In part one of WRIN.tv ‘s interview with Rick Betterley, the editor of the Betterley Report discussed the exposures small and medium-sized companies (SMEs) have to cyber-attacks. In part two he looks at the market dynamics at work for SME cyber coverage.
There is a lot of cyber insurance available at reasonable prices, according to Mr. Betterley. “Most cyber insurance is bought as a standalone policy…(or) through add-on to a policy that an SME is already buying”, such as a: BOP (Business Owners) policy, a professional liability policy or a technology E&O policy. Mr.
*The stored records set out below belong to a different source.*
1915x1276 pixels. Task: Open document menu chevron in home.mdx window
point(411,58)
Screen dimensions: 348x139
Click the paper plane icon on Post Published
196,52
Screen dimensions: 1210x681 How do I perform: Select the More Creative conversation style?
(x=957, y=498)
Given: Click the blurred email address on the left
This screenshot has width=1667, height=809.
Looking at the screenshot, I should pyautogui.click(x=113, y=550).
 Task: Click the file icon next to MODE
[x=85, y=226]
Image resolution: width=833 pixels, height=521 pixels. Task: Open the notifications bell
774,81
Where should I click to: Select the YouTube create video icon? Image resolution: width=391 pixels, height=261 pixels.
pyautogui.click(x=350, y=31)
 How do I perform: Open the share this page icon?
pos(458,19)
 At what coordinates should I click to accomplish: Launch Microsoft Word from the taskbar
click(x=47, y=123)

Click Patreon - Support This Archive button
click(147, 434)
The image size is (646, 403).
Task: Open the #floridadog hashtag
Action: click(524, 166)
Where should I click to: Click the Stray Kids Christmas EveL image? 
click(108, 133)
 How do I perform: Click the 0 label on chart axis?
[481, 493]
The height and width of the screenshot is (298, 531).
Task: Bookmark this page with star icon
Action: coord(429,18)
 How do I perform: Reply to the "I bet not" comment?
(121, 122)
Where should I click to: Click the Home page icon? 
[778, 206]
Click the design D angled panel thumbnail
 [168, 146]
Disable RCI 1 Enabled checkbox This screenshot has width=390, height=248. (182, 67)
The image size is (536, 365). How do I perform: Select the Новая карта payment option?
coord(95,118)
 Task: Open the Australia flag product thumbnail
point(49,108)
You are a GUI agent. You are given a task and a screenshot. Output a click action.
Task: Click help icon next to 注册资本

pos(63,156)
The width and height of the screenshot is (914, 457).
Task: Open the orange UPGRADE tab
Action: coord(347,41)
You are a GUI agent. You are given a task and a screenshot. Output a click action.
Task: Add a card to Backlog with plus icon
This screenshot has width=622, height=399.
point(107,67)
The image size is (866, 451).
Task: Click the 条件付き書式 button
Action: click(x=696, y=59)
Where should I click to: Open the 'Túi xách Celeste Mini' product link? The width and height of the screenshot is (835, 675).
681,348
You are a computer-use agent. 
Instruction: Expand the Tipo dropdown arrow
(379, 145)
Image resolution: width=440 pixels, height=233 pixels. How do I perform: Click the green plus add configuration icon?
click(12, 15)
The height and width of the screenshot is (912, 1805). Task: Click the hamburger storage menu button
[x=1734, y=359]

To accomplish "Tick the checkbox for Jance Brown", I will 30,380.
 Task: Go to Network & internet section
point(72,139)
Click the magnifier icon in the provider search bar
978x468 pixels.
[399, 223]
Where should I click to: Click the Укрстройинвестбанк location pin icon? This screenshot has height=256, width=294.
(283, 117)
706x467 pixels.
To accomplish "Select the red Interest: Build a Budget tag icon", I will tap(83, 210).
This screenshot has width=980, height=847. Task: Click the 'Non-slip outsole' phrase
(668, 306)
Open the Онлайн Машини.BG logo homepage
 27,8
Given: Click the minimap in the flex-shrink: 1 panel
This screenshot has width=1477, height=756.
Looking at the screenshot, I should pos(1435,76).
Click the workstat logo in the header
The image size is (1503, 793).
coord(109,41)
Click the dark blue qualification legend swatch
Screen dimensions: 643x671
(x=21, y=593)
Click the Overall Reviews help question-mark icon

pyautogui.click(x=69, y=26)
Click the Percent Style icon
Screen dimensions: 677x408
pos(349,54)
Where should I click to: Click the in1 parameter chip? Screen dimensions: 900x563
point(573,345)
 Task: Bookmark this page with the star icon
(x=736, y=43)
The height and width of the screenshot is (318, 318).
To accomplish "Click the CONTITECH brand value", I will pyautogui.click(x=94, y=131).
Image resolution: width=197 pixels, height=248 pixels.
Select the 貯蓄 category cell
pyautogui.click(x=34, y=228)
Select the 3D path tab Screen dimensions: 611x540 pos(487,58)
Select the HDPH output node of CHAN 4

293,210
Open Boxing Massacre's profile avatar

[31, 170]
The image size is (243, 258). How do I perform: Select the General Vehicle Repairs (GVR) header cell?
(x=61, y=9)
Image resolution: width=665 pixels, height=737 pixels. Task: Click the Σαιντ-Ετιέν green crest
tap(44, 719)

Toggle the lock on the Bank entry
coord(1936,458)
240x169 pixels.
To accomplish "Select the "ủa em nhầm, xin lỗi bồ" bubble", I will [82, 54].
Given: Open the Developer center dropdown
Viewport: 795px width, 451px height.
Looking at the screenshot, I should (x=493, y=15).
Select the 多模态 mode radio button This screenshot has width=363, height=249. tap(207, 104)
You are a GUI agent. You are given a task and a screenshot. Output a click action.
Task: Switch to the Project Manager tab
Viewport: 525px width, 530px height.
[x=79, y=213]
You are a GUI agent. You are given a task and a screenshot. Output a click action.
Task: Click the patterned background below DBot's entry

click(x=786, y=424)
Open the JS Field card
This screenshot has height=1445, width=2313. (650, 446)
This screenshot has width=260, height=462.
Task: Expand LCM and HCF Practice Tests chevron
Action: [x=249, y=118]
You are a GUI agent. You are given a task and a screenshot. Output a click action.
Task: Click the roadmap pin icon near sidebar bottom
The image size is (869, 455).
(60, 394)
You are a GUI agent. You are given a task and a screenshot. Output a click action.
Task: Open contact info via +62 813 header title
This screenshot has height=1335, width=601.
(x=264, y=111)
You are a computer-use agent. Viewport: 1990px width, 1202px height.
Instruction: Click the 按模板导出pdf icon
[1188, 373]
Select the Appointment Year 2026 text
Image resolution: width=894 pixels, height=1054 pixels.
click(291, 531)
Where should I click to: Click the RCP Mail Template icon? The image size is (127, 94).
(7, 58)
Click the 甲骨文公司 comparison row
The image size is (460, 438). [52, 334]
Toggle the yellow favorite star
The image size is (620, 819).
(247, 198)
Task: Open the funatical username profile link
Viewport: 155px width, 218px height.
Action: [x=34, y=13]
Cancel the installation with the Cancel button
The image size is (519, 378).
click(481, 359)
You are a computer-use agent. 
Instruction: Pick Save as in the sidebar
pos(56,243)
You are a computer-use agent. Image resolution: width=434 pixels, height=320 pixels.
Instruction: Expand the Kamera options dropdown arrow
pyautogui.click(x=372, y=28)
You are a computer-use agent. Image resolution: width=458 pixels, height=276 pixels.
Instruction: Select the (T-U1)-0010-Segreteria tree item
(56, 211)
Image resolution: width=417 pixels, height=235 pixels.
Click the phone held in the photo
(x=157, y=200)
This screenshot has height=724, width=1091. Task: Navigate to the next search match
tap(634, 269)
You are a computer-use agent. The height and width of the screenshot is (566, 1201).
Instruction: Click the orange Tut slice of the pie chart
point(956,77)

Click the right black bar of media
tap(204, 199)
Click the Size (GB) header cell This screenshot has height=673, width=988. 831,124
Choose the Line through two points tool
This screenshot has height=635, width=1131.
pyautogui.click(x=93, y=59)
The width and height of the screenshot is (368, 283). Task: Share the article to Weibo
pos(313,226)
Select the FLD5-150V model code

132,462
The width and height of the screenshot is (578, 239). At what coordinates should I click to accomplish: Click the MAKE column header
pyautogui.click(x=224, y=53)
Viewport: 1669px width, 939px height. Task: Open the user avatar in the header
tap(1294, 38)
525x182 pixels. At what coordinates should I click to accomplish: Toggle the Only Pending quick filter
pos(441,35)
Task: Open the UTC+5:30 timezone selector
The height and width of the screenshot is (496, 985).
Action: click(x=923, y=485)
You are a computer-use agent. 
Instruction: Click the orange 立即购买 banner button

Betterley warns SMEs to “be careful that the quality of the coverage is sufficient as coverage could be thinned out due to price, or the limits (could be) inadequate.
Mr. Betterley did not believe cost is a major factor in SMEs decision to purchase cyber insurance, but communication by the brokers is a “major impediment.” Mr. Betterley says brokers have “a hard time communicating what’s covered…how it’s covered.” This can affect the confidence of the insured, particularly given the technical nature of the coverage.
While there is potential to sell cyber insurance to SMEs, market penetration is very low, raising questions about profitably. “If hacking is as pervasive as it seems to be, how are insurance policies going to cover a high frequency event at a relatively low-cost?” According to Mr. Betterley, “that it is going to be difficult.”
Many cyber insurance policies come with value added risk management services that help the insured be more secure. Mr. Betterley believes, if these benefits are not included, it will be tough to meet the growth opportunity cyber insurance offers in the SME market.